Mt. Hollywood Burns
A workmate flagged me down at about half-past one this afternoon and pointed out the window. In the distance, south of the Disney tower in Toluca Lake rose a huge plume of smoke. We went up to the roof to look and I brought my camera. According to news reports, the fire started on the north side of the Hollywood Reservoir and rapidly made its way into the Barham Pass / Cahuenga Pass area, where it threatens the large Oakwood Aparments complex.
After a few minutes flames were clearly visible to us on the rooftop, some 5 miles distant. Through the binoculars -- which I keep in my desk drawer for watching planes fly in and out of Bob Hope Airport across the street from my office -- I could see tanker helicopters dive-bombing the flames with jets of water. Then, back at my desk, I fired up the Internet to see what news. KTLA.com offered a live video stream of the fire. Watching it I could see the same helicopters descending onto the Hollywood Reservoir to snorkle water out of the lake.
Ash is beginning to fall.
The response of the fire crews and the media has been phenomenal. The live stream at KTLA was up within minutes of the start of the fire. Judging from that media coverage, the fire crews have shown stunning professionalism in dealing with the crisis.

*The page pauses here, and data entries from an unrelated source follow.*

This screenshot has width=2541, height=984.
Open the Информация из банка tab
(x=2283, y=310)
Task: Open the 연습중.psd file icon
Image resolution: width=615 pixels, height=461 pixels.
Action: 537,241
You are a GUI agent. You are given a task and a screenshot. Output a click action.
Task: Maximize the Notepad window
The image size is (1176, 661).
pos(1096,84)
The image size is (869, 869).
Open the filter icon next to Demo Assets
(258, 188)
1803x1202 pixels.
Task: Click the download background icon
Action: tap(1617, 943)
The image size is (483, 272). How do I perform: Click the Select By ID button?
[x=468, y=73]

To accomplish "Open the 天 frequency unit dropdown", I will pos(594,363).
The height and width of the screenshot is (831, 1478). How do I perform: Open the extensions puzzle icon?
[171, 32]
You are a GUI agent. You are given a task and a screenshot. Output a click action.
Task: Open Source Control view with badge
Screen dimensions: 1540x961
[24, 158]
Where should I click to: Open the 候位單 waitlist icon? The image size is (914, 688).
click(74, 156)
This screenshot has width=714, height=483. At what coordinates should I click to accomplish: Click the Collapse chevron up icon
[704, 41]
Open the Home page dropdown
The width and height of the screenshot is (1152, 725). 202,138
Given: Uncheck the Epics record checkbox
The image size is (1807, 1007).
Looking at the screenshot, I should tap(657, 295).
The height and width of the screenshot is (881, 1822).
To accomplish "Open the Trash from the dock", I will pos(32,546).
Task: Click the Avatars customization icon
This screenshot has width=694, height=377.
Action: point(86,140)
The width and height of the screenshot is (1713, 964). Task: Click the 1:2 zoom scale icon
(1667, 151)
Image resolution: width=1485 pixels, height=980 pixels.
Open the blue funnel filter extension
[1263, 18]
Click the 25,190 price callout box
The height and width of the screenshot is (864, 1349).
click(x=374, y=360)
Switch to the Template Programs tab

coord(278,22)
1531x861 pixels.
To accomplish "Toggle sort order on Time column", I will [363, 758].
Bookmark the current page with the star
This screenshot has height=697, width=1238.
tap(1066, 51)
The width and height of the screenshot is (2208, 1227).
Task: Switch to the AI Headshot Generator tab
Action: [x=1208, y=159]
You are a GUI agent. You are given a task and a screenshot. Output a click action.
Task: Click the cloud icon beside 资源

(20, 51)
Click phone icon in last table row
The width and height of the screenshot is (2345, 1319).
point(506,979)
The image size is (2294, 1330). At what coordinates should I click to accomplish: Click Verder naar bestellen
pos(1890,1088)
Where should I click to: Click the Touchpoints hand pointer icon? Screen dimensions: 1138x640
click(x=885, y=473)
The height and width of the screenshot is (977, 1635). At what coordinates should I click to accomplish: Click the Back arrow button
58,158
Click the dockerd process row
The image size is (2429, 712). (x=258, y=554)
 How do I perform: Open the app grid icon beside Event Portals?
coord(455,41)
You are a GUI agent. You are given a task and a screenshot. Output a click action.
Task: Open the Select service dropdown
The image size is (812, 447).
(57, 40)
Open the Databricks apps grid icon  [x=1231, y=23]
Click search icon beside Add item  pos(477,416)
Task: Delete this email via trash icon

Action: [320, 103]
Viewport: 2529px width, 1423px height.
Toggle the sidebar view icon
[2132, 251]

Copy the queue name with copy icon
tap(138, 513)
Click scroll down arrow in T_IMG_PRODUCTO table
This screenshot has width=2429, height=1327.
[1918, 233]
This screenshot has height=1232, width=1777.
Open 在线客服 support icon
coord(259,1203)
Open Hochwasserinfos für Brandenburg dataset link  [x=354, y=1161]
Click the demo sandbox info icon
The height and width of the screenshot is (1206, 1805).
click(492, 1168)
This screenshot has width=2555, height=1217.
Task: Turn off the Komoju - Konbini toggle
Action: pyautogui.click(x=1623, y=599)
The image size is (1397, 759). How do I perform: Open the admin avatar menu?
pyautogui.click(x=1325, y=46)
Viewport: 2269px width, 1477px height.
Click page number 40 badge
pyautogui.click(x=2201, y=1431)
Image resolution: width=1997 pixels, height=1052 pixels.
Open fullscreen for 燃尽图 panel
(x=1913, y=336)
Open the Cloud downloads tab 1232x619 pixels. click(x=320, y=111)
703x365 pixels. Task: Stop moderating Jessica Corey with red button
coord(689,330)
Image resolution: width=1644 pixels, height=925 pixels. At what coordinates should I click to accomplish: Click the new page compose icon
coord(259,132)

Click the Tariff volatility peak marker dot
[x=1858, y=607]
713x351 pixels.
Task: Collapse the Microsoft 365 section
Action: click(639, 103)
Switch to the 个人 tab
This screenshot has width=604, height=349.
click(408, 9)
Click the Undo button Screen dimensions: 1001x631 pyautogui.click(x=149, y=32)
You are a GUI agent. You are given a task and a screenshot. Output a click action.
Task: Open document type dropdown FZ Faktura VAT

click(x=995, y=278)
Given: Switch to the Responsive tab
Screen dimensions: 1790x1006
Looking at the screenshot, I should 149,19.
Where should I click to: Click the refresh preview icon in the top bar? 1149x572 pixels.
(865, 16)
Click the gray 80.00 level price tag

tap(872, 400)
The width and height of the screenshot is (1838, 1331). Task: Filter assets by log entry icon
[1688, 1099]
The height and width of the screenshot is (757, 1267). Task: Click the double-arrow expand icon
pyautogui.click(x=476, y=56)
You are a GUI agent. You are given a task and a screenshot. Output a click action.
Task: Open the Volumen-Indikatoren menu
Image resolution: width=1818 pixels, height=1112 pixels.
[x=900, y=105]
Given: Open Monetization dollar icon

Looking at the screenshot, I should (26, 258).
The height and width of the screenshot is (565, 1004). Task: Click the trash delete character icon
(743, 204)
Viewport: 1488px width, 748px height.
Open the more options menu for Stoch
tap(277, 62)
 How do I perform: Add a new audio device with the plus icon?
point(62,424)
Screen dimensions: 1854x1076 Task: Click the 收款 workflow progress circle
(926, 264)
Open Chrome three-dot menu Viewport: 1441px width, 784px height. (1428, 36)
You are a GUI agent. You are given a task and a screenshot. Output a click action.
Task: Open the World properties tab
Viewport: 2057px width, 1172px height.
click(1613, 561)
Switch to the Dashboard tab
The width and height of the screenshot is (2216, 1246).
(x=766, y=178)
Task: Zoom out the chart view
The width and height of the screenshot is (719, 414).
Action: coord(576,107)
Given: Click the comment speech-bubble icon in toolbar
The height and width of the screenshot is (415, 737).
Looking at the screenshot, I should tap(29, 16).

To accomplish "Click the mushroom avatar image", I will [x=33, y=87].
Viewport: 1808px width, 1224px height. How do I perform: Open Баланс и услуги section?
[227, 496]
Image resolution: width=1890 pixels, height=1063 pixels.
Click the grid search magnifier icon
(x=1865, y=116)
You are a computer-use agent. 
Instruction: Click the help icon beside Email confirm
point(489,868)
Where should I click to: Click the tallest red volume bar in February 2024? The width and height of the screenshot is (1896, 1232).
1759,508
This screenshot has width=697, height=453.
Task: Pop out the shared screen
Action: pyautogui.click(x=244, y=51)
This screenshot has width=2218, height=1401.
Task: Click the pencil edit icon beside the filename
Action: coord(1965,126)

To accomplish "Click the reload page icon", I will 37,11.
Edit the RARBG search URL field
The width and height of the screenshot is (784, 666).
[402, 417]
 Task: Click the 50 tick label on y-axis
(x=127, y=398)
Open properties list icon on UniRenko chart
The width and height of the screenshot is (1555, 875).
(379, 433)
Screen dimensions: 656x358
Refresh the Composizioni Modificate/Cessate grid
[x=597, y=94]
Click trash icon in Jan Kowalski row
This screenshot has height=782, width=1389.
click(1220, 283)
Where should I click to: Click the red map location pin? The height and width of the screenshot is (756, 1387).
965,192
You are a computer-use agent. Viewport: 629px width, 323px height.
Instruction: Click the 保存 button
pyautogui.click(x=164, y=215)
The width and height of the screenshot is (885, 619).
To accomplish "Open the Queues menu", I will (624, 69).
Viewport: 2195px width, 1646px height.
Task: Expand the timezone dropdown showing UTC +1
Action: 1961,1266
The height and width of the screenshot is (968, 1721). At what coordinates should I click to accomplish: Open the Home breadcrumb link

As of this moment, however, the fire is still burning out of control.
The fire at 3:00 p.m.
Right now I'm glad I live on the west side of the Cahuenga pass in Studio City, as the wind is blowing the smoke and ash eastward over Glendale and Burbank. It promises to be a very smoky and unpleasant weekend for those folks.
The news reports say that 150 firefighters are fighting the blaze.
Update: The fire is out. Two teenagers started it. They turned thenselves into the police. Stupid bastards. Well, I played with matches, and worse, when I was young. Luckily I never burned up 120 acres of valuable habitat for wildlife trapped in an urban setting. Looking at the damage today from the next hill over, some of it looks pretty bad, with large patches of ash in some places. It'll be bad when the rains come again, if they ever come again, as there will be nothing to hold down the loose ground. I feel bad for the chipmunks, coyotes, deer, possums, lizards, squirrels and other pesky li'l critters who struggled to make that already bleak hill their homes.